** Material to process follows **

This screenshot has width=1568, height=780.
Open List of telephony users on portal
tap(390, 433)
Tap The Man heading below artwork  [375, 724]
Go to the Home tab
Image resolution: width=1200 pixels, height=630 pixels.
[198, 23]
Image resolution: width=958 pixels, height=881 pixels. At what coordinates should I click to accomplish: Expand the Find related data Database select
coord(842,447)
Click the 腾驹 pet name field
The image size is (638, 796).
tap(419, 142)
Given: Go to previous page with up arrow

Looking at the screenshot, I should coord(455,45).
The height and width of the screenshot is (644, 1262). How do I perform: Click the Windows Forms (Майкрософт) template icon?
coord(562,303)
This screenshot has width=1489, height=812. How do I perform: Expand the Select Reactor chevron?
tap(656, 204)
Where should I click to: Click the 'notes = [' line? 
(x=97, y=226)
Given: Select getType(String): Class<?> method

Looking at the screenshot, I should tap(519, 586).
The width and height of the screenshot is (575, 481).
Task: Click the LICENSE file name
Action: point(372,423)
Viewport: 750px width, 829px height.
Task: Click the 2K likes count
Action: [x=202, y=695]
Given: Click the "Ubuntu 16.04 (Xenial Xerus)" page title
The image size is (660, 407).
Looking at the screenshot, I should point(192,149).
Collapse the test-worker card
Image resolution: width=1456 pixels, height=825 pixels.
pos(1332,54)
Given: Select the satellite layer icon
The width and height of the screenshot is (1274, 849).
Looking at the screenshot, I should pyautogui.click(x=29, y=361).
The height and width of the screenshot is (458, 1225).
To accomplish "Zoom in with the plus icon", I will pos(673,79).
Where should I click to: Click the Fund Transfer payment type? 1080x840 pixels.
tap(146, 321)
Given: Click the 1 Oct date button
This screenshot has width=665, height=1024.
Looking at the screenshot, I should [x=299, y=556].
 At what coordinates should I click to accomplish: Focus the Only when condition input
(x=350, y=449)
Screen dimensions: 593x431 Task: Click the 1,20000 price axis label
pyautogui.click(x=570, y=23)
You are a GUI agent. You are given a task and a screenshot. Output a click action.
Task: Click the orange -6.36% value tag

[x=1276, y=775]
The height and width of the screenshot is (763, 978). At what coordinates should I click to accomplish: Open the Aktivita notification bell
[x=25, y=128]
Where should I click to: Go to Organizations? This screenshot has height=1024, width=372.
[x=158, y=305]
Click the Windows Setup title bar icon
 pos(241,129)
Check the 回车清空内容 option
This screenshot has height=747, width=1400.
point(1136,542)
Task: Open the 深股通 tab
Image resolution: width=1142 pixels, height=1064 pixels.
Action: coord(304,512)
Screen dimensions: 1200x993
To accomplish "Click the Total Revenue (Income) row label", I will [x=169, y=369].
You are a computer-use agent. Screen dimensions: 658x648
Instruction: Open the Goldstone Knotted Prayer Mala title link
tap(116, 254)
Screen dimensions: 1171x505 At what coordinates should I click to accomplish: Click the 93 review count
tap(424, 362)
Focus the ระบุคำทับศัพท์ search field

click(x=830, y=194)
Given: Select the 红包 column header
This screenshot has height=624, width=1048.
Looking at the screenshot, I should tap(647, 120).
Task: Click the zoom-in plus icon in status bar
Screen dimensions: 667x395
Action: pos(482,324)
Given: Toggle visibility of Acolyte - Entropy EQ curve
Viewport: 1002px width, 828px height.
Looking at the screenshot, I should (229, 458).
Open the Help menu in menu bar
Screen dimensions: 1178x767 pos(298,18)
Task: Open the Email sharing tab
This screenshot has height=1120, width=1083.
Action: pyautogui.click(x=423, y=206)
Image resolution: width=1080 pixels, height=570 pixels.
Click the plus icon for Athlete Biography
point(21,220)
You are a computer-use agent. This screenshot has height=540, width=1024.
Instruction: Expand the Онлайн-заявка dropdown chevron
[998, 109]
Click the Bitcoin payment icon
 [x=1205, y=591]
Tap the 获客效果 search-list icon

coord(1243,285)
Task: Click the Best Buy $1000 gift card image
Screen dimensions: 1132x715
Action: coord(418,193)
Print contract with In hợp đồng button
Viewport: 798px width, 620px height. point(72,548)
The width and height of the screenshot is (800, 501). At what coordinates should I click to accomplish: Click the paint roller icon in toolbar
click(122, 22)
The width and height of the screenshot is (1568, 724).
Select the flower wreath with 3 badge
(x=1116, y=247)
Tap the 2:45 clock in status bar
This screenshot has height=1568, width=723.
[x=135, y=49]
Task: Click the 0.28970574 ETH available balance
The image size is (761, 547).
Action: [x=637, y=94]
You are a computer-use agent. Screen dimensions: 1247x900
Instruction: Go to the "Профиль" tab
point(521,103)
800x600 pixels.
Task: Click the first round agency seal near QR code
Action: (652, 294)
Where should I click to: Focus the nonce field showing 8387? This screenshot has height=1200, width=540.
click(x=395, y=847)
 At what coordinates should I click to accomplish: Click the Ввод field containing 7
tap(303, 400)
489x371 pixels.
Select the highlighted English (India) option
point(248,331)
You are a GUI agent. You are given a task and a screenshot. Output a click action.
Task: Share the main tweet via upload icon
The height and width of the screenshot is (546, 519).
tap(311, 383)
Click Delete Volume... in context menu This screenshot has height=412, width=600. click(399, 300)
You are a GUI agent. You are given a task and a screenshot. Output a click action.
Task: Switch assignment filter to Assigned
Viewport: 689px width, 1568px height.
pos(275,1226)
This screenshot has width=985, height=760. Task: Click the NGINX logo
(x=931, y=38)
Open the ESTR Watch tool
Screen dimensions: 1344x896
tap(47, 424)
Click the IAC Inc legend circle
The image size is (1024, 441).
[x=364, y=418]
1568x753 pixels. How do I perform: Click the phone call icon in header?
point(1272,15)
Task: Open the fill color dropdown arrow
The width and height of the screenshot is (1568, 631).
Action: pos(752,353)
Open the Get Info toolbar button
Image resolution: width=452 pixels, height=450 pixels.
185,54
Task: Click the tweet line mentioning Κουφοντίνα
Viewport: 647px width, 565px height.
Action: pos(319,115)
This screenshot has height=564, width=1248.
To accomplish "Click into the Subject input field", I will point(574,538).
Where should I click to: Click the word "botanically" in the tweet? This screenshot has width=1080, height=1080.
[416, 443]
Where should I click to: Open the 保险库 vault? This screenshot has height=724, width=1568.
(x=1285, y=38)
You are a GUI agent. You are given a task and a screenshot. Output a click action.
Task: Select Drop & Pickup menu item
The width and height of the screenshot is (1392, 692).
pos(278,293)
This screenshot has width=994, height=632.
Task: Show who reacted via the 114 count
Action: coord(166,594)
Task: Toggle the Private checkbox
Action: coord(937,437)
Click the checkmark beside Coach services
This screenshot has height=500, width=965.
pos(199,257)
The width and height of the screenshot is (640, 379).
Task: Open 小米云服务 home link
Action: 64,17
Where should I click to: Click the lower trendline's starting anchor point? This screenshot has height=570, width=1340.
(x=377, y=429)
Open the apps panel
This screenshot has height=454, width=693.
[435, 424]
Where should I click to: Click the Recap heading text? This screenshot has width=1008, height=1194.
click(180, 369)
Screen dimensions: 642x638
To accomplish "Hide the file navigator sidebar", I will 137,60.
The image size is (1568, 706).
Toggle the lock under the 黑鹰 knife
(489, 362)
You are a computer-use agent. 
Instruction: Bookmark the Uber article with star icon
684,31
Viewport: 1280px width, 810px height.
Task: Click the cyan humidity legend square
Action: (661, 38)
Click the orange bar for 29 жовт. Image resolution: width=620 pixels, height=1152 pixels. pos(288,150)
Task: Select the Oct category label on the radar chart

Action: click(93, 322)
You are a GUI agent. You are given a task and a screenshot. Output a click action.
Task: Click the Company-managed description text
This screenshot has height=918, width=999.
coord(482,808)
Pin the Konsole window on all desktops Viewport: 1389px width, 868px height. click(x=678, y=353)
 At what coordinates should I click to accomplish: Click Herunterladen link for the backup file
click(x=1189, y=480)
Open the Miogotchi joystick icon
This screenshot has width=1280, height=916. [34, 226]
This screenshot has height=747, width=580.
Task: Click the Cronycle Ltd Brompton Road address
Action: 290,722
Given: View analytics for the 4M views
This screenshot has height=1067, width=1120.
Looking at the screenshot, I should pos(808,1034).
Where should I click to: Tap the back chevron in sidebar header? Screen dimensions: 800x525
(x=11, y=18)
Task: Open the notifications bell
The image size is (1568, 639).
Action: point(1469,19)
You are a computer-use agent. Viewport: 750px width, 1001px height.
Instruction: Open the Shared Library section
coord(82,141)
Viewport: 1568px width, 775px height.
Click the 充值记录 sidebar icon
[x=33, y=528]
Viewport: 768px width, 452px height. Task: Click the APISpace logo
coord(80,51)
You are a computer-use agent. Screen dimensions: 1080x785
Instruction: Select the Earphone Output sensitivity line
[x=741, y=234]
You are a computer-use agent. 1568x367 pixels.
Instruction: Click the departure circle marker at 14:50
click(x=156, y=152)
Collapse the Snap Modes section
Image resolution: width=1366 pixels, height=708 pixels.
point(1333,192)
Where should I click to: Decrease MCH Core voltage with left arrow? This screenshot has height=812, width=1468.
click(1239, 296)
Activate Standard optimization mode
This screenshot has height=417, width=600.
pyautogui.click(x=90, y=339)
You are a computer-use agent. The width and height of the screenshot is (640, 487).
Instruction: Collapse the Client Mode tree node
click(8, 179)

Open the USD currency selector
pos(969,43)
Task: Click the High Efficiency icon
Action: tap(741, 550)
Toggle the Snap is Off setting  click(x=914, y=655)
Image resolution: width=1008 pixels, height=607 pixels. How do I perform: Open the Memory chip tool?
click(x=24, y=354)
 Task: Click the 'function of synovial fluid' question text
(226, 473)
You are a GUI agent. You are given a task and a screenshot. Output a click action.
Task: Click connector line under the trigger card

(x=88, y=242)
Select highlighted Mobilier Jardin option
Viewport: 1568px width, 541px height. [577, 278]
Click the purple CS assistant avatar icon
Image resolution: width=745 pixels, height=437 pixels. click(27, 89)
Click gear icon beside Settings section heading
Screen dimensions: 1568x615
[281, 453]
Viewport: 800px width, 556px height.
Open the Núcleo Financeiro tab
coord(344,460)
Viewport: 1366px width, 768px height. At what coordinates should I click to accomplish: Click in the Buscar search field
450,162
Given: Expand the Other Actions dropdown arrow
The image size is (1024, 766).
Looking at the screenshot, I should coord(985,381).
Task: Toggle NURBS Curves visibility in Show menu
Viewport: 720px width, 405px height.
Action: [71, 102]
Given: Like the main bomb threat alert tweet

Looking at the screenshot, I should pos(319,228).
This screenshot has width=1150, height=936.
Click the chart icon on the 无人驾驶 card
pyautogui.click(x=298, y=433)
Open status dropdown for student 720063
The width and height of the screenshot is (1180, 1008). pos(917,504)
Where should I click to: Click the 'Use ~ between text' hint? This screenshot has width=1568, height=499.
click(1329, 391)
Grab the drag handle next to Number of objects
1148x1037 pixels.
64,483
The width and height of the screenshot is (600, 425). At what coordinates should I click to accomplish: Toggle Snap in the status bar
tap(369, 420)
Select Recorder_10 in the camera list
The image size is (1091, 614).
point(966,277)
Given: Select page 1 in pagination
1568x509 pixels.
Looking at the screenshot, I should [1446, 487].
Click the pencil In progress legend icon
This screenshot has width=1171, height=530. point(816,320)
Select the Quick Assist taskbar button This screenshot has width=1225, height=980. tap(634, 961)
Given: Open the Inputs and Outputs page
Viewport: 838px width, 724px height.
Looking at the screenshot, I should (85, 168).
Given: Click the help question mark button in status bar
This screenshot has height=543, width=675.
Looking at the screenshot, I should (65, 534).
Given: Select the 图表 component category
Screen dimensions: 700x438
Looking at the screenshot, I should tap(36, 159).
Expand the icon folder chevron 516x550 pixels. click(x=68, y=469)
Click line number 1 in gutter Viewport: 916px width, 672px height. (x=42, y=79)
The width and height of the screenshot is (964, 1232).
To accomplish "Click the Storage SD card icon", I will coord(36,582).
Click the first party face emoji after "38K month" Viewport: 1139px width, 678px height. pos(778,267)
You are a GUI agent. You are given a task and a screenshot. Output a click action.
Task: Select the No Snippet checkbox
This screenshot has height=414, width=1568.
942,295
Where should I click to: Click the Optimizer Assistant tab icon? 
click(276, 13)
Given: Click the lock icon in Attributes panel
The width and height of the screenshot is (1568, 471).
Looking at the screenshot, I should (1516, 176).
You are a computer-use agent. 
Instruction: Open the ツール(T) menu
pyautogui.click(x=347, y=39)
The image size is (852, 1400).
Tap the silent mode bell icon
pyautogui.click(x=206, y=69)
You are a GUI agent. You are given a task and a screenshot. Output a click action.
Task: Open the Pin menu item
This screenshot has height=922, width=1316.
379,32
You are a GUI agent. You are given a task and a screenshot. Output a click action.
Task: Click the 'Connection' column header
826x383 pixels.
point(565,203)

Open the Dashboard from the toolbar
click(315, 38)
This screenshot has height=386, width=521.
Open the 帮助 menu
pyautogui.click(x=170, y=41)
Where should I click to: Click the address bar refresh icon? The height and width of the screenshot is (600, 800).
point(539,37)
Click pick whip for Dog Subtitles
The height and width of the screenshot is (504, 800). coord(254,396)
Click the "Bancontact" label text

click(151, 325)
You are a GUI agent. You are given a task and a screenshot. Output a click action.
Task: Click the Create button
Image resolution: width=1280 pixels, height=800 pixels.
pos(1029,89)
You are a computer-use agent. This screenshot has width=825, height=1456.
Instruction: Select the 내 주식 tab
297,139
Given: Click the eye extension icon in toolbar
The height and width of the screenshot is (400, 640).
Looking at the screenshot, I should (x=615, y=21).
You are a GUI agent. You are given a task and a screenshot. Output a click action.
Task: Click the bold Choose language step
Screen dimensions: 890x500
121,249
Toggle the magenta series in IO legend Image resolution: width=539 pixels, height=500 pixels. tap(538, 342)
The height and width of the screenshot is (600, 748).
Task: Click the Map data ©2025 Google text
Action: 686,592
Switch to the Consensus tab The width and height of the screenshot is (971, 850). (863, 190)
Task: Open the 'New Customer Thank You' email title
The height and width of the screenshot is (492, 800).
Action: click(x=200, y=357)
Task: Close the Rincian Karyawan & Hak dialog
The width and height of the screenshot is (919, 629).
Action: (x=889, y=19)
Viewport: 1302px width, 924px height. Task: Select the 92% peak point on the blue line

** End of Material to process **

● Aim of the exercise:
Please give back, exactly as it stands above, the stretch from the line with "Where should I click to: Click the lower" through the line with "The image size is (1568, 706).", and no line outside it.

● Response to the task:
Where should I click to: Click the lower trendline's starting anchor point? This screenshot has height=570, width=1340.
(x=377, y=429)
Open the apps panel
This screenshot has height=454, width=693.
[435, 424]
Where should I click to: Click the Recap heading text? This screenshot has width=1008, height=1194.
click(180, 369)
Screen dimensions: 642x638
To accomplish "Hide the file navigator sidebar", I will 137,60.
The image size is (1568, 706).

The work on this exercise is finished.